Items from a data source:
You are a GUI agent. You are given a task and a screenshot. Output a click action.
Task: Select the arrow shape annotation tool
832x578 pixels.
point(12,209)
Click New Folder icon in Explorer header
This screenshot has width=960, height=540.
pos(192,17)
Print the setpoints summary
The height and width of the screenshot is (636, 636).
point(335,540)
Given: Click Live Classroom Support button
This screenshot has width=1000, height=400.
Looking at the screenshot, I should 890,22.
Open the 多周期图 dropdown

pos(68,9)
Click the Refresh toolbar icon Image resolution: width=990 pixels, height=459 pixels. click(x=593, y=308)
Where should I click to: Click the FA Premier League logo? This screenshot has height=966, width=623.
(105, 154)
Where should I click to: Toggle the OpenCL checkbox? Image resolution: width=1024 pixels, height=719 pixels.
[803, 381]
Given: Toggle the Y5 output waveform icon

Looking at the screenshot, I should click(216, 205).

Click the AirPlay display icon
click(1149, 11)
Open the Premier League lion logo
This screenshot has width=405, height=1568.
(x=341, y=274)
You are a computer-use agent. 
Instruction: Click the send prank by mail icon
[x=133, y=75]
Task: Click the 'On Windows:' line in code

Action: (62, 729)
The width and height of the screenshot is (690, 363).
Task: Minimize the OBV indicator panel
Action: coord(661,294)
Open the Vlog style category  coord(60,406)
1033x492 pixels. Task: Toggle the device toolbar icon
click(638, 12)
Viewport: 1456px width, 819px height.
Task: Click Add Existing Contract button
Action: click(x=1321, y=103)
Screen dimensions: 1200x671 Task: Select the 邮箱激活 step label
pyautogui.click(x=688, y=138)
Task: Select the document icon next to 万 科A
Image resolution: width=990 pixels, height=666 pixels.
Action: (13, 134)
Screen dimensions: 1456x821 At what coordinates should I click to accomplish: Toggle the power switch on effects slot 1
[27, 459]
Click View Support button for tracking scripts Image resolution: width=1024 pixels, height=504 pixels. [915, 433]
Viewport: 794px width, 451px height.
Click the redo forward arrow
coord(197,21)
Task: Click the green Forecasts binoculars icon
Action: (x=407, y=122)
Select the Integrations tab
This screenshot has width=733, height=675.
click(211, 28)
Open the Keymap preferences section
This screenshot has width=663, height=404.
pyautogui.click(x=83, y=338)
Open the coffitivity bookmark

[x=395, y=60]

### Instructions for the task
Which lines run from the one containing "Click the Refresh" to the final line of the entries? Return those lines exactly, and only those.

### Solution
Click the Refresh toolbar icon Image resolution: width=990 pixels, height=459 pixels. click(x=593, y=308)
Where should I click to: Click the FA Premier League logo? This screenshot has height=966, width=623.
(105, 154)
Where should I click to: Toggle the OpenCL checkbox? Image resolution: width=1024 pixels, height=719 pixels.
[803, 381]
Given: Toggle the Y5 output waveform icon

Looking at the screenshot, I should click(216, 205).

Click the AirPlay display icon
click(1149, 11)
Open the Premier League lion logo
This screenshot has width=405, height=1568.
(x=341, y=274)
You are a computer-use agent. 
Instruction: Click the send prank by mail icon
[x=133, y=75]
Task: Click the 'On Windows:' line in code

Action: (62, 729)
The width and height of the screenshot is (690, 363).
Task: Minimize the OBV indicator panel
Action: coord(661,294)
Open the Vlog style category  coord(60,406)
1033x492 pixels. Task: Toggle the device toolbar icon
click(638, 12)
Viewport: 1456px width, 819px height.
Task: Click Add Existing Contract button
Action: click(x=1321, y=103)
Screen dimensions: 1200x671 Task: Select the 邮箱激活 step label
pyautogui.click(x=688, y=138)
Task: Select the document icon next to 万 科A
Image resolution: width=990 pixels, height=666 pixels.
Action: (13, 134)
Screen dimensions: 1456x821 At what coordinates should I click to accomplish: Toggle the power switch on effects slot 1
[27, 459]
Click View Support button for tracking scripts Image resolution: width=1024 pixels, height=504 pixels. [915, 433]
Viewport: 794px width, 451px height.
Click the redo forward arrow
coord(197,21)
Task: Click the green Forecasts binoculars icon
Action: (x=407, y=122)
Select the Integrations tab
This screenshot has width=733, height=675.
click(211, 28)
Open the Keymap preferences section
This screenshot has width=663, height=404.
pyautogui.click(x=83, y=338)
Open the coffitivity bookmark

[x=395, y=60]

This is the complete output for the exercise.